[[ SOURCE TEXT open ]]

Galantamine (Razadyne) Lowers Mortality in Alzheimer’s Patients
Smaller cognitive decline also seen versus placebo (Dec. 5)
New study findings have shown a significantly lower mortality rate in patients with Alzheimer’s disease (AD) who were treated with galantamine (Razadyne, Janssen Pharmaceuticals) — approved for the treatment of mild to moderately severe AD — versus those who received placebo. Patients treated with galantamine also had a smaller decline in cognitive impairment after 2 years compared with patients in the placebo group, according to data presented at the American College of Neuropsychopharmacology 51st Annual Meeting in Hollywood, Fla. Janssen Research & Development sponsored the study.
At the trial’s final interim mortality analysis, an independent Data Safety Monitoring Board recommended early termination of the study due to an imbalance of deaths between the treatment group and the placebo group. Subsequent unblinding of the data indicated that the mortality rate was significantly lower in patients treated with galantamine compared with those who received placebo (3.1% vs. 4.9%, respectively; P = 0.021). In the final analysis, a total of 89 deaths were recorded: 33 (3.2%) in the galantamine group and 56 (5.5%) in the placebo group (P = 0.011).
The patients treated with galantamine also had significantly less cognitive decline — measured by the change from baseline in the Mini Mental Status Evaluation (MMSE) at month 24 — compared with the placebo group. The mean MMSE scores deteriorated from a baseline of 19 to 17.5 and 16.9 for the galantamine and placebo groups, respectively (P < 0.001).
In addition, there was significantly more decline from baseline in the MMSE at month 6 in the placebo group compared with the galantamine group (P < 0.001). The change in activities of daily living — as measured by the Disability Assessment in Dementia (DAD) scores from baseline to month 24 — was significantly worse in the placebo group than in the galantamine group (P = 0.002).
The trial enrolled a total of 2,051 patients (1,028 in the galantamine group and 1,023 in the placebo group). The patients’ mean age was 73 years (range: 45 to 92 years). Most of the patients (65%) were women. The galantamine group initially received 8 mg of drug daily, and the dose was increased to 16 to 24 mg daily during the first 12 weeks of the study. Thereafter, patients were maintained on 16 to 24 mg of galantamine daily.
Galantamine is an acetylcholinesterase inhibitor approved to treat the symptoms of mild to moderate AD, such as memory loss. There is no evidence that galantamine alters the course of the underlying process of dementia. While the precise mechanism of galantamine's action is unknown, it is believed to achieve its therapeutic effect by increasing the concentration of the neurotransmitter acetylcholine by inhibiting the enzyme cholinesterase, which breaks down acetylcholine.
Although the cause of cognitive impairment in AD is not fully understood, it has been reported that neurons that produce acetylcholine, a neurotransmitter, degenerate in the brains of patients with the disorder. The degree of this neuronal loss has been correlated with the degree of cognitive impairment and the density of amyloid plaques (a neuropathological hallmark of AD).

[[ SOURCE TEXT closed ]]
[[ STORED DATA open ]]

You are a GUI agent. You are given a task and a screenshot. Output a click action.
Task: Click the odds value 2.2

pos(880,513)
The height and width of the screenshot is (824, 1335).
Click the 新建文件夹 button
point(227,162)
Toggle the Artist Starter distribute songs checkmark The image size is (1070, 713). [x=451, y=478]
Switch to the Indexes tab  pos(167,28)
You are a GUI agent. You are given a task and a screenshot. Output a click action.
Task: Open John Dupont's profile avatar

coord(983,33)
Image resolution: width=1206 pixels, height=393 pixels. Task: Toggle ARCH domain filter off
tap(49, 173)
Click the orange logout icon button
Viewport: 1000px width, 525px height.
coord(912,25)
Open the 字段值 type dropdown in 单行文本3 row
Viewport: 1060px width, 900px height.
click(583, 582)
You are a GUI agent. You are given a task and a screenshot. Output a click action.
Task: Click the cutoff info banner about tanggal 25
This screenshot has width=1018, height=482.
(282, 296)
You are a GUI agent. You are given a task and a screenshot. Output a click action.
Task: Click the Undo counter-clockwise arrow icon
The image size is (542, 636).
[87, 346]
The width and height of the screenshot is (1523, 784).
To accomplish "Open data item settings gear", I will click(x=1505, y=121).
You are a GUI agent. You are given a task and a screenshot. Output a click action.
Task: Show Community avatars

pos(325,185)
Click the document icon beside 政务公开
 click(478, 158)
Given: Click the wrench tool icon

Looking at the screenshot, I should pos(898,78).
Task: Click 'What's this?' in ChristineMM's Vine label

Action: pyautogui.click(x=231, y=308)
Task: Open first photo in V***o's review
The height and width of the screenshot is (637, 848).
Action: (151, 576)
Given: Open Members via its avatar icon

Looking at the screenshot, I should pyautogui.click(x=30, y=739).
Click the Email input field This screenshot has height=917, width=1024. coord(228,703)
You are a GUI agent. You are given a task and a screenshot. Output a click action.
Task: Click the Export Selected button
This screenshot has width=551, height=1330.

[[ STORED DATA closed ]]

**ASSIGNED TASK 1**
Summarize the galantamine article in two sentences.
**ASSIGNED TASK 2**
Print everything in the galantamine article from "Galantamine (Razadyne) Lowers" down to "sponsored the study.".
**ASSIGNED TASK 3**
Based on the galantamine article, answer yes or no to each statement and quote the words that decide it: (a) The trial enrolled more than 2,000 patients. (b) Galantamine has been shown to alter the course of the underlying process of dementia. (c) The study was ended early on the recommendation of an independent board.

**RESPONSE 1**
A Janssen-sponsored study found that patients with Alzheimer's disease treated with galantamine had a significantly lower mortality rate than those given placebo, and the study was stopped early because of the imbalance in deaths. Galantamine patients also showed significantly less cognitive decline on the MMSE at month 24 and less worsening in daily activities than the placebo group.

**RESPONSE 2**
Galantamine (Razadyne) Lowers Mortality in Alzheimer’s Patients
Smaller cognitive decline also seen versus placebo (Dec. 5)
New study findings have shown a significantly lower mortality rate in patients with Alzheimer’s disease (AD) who were treated with galantamine (Razadyne, Janssen Pharmaceuticals) — approved for the treatment of mild to moderately severe AD — versus those who received placebo. Patients treated with galantamine also had a smaller decline in cognitive impairment after 2 years compared with patients in the placebo group, according to data presented at the American College of Neuropsychopharmacology 51st Annual Meeting in Hollywood, Fla. Janssen Research & Development sponsored the study.

**RESPONSE 3**
(a) Yes: "The trial enrolled a total of 2,051 patients"
(b) No: "There is no evidence that galantamine alters the course of the underlying process of dementia."
(c) Yes: "an independent Data Safety Monitoring Board recommended early termination of the study"